The United Nations and a coalition of financial institutions warned today that huge losses, both financial and environmental, could result from a failure to agree on a climate change agreement that spurs private sector investment in efforts to reduce deforestation and forest degradation.

In a report entitled “REDDy-Set-Grow Part II: Recommendations for international climate

change negotiators,” the UN Environment Programme’s Finance Initiative (UNEP FI) – in partnership with over 200 financial companies – urged negotiators at the UN Framework Convention on Climate Change (UNFCCC) to remain committed to the international policy framework on the reduction of deforestation and forest degradation reduction known as REDD+.

The report points out that any post-Kyoto climate convention negotiated in Durban, South Africa, later this year must include text that clarifies the fundamental role of private engagement and investment in funding REDD+, as well as effective measures to tackle the causes deforestation by changing behaviour in the private sector towards sustainable land use.

The Kyoto Protocol is an addition to the UNFCCC that contains legally binding measures to reduce greenhouse gas emissions, and whose first commitment period is due to expire next year. Negotiations on the second commitment phase of the Protocol are ongoing.

A positive outcome in Durban would also send an encouraging signal to the next year’s UN Conference on Sustainable Development (Rio+20) in Brazil, where one of the two key themes will be the Green Economy in the context of sustainable development and poverty eradication, according to the new report.

An ineffective climate change regime on forests would entail losses in the global economy of

$1 trillion per year by 2100, and affect a large portion of the estimated 1 billion people who rely on forests for their livelihood, according research done previously, the report adds.

By contrast, a healthy forestry-based carbon market could mobilize investment for the protection and rehabilitation of natural forests to the tune of more than $10 billion by 2020.

“The fundamental reason for current levels of deforestation worldwide is that cleared forests translate into economic opportunity for farmers, local communities and governments while standing forests do not,” said Christian del Valle, the Director of Environmental Markets & Forestry at BNP Paribas.

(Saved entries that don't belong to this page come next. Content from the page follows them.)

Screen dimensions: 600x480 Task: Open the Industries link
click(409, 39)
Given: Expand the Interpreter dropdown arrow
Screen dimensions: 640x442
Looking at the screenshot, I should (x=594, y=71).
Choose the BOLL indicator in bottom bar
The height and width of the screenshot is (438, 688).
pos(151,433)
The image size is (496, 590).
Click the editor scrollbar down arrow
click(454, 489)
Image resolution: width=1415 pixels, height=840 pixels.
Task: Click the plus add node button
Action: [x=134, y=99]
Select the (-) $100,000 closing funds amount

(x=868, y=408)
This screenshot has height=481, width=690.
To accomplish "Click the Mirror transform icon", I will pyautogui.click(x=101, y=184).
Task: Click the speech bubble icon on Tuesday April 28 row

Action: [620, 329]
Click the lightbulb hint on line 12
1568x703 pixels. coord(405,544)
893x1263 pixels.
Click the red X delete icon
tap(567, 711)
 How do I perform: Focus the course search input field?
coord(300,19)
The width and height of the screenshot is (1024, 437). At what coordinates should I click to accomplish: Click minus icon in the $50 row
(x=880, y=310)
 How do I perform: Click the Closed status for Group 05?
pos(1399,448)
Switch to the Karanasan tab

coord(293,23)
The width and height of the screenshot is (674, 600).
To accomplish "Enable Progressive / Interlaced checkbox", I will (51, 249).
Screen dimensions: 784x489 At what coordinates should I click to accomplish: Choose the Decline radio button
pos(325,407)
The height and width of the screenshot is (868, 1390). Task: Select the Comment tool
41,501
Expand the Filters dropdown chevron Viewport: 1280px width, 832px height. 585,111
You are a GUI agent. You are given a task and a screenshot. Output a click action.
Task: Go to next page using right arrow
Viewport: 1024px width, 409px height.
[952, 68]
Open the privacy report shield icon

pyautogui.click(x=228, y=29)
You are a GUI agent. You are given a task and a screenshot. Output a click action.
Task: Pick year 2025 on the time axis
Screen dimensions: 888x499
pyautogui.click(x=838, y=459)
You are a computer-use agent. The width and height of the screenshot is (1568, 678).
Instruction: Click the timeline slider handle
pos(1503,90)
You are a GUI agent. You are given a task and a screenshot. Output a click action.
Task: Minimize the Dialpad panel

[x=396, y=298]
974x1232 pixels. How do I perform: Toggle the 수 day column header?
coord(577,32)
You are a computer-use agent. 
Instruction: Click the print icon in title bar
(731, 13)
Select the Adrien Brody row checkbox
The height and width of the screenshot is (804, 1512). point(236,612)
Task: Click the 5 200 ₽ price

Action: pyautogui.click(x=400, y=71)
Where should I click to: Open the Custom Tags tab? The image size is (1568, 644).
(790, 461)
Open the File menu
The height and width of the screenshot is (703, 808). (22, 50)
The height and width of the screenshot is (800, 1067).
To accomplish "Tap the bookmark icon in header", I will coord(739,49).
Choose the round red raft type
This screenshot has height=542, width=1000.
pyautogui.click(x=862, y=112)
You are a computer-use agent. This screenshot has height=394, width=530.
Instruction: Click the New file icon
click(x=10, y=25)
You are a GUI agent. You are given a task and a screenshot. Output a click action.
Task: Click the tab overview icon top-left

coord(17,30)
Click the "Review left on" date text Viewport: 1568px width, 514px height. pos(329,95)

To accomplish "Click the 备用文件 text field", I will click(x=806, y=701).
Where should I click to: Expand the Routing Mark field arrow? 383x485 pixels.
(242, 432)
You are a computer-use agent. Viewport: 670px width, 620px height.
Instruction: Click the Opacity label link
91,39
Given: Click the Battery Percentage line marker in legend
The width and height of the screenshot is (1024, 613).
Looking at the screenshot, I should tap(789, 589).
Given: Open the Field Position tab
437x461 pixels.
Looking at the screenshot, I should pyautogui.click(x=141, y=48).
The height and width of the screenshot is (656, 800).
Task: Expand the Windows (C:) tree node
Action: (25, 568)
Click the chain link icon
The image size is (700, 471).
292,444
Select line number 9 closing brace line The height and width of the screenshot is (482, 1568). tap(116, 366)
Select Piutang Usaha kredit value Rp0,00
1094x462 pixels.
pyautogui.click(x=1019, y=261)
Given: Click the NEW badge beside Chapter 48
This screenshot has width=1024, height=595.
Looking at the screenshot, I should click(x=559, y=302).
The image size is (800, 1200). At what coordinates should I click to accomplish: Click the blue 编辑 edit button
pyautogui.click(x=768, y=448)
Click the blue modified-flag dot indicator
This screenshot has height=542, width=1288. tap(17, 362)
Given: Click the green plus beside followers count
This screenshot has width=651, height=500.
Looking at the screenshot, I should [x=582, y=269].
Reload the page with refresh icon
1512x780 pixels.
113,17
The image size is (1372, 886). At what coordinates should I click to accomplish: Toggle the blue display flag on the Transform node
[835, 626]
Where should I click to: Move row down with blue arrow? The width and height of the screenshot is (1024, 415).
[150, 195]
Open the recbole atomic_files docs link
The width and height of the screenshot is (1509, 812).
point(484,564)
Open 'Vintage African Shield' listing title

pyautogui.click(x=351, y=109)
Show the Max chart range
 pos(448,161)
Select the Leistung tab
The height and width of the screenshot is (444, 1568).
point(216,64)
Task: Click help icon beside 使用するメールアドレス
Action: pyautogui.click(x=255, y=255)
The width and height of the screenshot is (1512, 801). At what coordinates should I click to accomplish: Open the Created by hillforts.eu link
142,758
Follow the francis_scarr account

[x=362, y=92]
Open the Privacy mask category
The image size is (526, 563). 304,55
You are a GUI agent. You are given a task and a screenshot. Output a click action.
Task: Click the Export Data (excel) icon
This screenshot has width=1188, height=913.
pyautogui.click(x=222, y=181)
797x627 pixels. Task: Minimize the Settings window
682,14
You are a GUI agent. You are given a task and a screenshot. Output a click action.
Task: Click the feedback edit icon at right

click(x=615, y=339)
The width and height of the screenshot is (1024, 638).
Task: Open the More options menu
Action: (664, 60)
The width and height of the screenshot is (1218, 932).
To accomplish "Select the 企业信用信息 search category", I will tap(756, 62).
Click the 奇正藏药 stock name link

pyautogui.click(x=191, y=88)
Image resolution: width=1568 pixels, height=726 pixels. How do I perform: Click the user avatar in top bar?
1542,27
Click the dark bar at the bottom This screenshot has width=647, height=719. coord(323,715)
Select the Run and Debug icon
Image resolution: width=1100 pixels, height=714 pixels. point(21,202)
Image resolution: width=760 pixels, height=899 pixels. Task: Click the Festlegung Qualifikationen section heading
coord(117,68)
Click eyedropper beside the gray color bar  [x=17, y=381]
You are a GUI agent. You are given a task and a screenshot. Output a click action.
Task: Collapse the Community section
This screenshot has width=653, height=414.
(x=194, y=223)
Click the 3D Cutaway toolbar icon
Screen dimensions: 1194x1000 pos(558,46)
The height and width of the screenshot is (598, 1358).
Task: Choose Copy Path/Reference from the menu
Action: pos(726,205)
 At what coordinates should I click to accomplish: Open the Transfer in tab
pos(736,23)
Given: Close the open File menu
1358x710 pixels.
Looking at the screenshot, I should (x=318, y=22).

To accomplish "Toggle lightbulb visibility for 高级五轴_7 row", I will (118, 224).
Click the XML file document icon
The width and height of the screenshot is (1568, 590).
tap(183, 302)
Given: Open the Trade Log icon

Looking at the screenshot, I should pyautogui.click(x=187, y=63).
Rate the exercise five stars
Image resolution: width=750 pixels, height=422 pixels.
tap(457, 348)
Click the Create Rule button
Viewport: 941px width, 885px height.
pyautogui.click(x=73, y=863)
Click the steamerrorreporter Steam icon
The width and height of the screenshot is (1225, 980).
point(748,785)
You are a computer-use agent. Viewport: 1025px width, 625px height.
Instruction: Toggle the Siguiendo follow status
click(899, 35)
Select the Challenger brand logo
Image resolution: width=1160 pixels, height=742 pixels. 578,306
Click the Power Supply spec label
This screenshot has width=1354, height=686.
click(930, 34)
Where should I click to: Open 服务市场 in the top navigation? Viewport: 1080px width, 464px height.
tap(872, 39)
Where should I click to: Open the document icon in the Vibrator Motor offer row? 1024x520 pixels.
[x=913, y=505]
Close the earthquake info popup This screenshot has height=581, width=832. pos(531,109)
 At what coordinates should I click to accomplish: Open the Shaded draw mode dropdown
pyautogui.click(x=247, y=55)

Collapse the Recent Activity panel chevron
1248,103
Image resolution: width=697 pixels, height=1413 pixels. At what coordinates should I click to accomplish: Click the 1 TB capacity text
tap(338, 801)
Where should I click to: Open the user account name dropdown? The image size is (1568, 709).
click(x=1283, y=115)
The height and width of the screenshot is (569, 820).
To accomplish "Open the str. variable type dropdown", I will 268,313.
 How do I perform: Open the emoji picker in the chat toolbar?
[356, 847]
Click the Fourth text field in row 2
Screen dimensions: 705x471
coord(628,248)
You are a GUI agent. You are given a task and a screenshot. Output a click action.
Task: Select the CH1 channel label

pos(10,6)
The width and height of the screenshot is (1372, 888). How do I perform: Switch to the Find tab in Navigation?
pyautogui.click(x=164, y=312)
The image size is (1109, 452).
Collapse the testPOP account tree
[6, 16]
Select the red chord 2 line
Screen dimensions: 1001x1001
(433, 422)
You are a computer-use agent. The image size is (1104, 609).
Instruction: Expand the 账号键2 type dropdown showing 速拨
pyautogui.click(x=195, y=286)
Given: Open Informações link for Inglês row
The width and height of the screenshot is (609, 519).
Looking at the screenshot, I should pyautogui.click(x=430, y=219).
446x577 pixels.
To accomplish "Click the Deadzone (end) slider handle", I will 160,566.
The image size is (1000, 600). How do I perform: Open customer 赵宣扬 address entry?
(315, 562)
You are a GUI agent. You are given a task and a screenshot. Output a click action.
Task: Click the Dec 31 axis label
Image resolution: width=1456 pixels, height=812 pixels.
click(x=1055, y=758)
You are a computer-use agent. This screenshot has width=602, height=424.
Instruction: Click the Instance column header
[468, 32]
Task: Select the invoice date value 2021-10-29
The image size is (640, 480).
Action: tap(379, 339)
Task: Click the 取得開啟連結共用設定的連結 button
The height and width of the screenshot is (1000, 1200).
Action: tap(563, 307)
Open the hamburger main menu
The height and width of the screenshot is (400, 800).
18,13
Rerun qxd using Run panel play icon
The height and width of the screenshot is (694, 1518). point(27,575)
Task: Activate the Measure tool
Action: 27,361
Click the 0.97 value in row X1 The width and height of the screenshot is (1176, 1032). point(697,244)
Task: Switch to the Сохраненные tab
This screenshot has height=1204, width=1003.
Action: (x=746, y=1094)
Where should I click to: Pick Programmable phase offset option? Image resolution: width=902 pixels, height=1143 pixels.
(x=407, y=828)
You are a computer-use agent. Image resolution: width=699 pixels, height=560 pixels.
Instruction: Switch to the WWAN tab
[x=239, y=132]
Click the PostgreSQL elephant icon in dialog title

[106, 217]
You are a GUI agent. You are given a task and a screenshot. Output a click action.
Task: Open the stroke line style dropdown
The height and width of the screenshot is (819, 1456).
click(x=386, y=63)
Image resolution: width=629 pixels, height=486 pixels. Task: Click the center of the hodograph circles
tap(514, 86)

“There is a price for soybeans, palm oil, beef and other products grown on deforested lands, but not for the many critically important services provided by healthy forests, including the sequestration and storing of carbon. With the possibility of a global funding mechanism for REDD+ we now have, at the global level, the unprecedented opportunity to address this imbalance. I hope we do not miss it so that natural forests are given the value they deserve.”